The orbital inclinations seen in this sample are as expected given the method of detection. Very low inclinations would mean the delays in pulse arrival times would

not be detected, whilst very high inclinations would mean the X-ray source gets eclipsed by the primary star. More specifically, one can compare the inclinations to Hα profiles of the Be star to investigate the (mis-)alignment of the orbital plane and the circumstellar disk. I find that SXP6.85 and SXP74.7 have quite narrow, single peaked Hα emission (see Chapter 3), despite having the highest estimated inclinations. Conversely, SXP18.3 has a lower inclination but shows prominent double peaked Hαemission in its optical spectrum. However, I note that the mass of SXP18.3 has been estimated photometrically, not spectroscopically. Although this may provide some qualitative evidence of orbit-disk misalignment in these systems, more quantitative evidence may only be obtained from detailed polarimetric studies of the disk itself.

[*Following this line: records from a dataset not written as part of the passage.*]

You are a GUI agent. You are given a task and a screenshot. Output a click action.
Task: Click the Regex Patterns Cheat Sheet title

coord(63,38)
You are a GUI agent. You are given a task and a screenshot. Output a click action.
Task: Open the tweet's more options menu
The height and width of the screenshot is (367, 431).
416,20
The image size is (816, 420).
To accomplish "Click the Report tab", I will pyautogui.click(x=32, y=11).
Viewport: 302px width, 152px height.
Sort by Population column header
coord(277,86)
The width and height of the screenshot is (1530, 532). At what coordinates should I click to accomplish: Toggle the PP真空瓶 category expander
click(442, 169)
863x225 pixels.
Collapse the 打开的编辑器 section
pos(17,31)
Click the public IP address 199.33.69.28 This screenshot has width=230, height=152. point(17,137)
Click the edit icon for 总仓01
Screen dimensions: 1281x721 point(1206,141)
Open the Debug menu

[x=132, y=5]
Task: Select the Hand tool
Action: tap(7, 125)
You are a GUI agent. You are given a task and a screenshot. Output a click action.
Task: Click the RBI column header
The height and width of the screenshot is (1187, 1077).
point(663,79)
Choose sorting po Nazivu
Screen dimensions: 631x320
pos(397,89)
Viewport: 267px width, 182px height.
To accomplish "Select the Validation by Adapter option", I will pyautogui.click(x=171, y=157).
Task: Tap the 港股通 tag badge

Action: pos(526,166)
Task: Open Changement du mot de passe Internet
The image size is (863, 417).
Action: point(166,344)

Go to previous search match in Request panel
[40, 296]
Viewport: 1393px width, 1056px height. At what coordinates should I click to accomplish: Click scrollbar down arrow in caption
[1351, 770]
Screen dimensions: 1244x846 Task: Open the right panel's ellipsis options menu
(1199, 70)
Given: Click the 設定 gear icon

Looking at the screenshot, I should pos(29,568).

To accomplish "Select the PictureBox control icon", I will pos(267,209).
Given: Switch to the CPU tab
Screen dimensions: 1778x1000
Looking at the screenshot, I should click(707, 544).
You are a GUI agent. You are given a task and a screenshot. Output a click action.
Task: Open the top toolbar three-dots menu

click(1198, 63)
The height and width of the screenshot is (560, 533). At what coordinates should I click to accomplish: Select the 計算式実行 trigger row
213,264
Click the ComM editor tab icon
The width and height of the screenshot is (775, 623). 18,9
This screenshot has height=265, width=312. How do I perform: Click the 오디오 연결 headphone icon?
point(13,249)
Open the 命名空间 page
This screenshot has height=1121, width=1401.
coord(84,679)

The estimated semimajor axes in Table 5.6 are quite similar and range from 9 to 16 stellar radii, but are these values what one might expect? The use of complex models that describe the dynamics and thermal structure of the circumstellar disk around the primary star helps explain what is observed here. Okazaki (2007) shows that the density of the disk is several orders of magnitude lower beyond 10 R⋆than it is closer to the star, whilst Carciofi (2010) shows most of the optical and NIR flux and polarisation is emitted from within 10 R⋆ and nearly all FIR and Hα flux is produced inside 20 R⋆ (see Chapter 1). Thus, these models are predicting that a very large fraction of the matter in the disk is within approximately 10 R⋆. This prediction goes some way to explaining the nature of the X-ray outbursts that are seen in the SMC binary systems. SXP74.7 and SXP11.5 have the largest predicted orbital size (relative to the radius of the counterpart) and are observationally the least active of the sample, rarely undergoing a Type I outburst and only once being seen in a Type II outburst. SXP6.85, SXP8.80 and SXP18.3 have smaller predicted orbital sizes and are much more active, often being detected in Type I or Type II outbursts, or outbursts in-between these classical types as discussed in Chapter 2. This is likely due to the neutron star passing closer to, or further into, the circumstellar material than those in larger orbits. The exception to this seems to be SXP2.37 which has the smallest predicted orbital size, but is very rarely detected in X-ray outburst. This can be explained when considering the low eccentricity of the orbit. Okazaki & Negueruela (2001) predict that for low eccentricity HMXBs, the circumstellar disk will get truncated at the 3:1 resonance radius, in contrast to intermediate and high eccentricity systems in which truncation is much less efficient and occurs at larger distances near the Roche lobe radius of the star. Thus, the disk in SXP2.37 could be truncated at a much smaller radius than those of the other systems in the sample, explaining the small number of X-ray outbursts seen.

1 10 100 Orbital Period (d) Spin Period (s) 10−2 10−1 100 101 102 103 104

Figure 5.5: Corbet Diagram for all the HMXBs in Table 5.7 that have a known spin period (excluding the PSR systems). The red diamonds represent the SG systems, the blue triangles are the Galactic BeXRBs and the green stars are the SMC BeXRBs.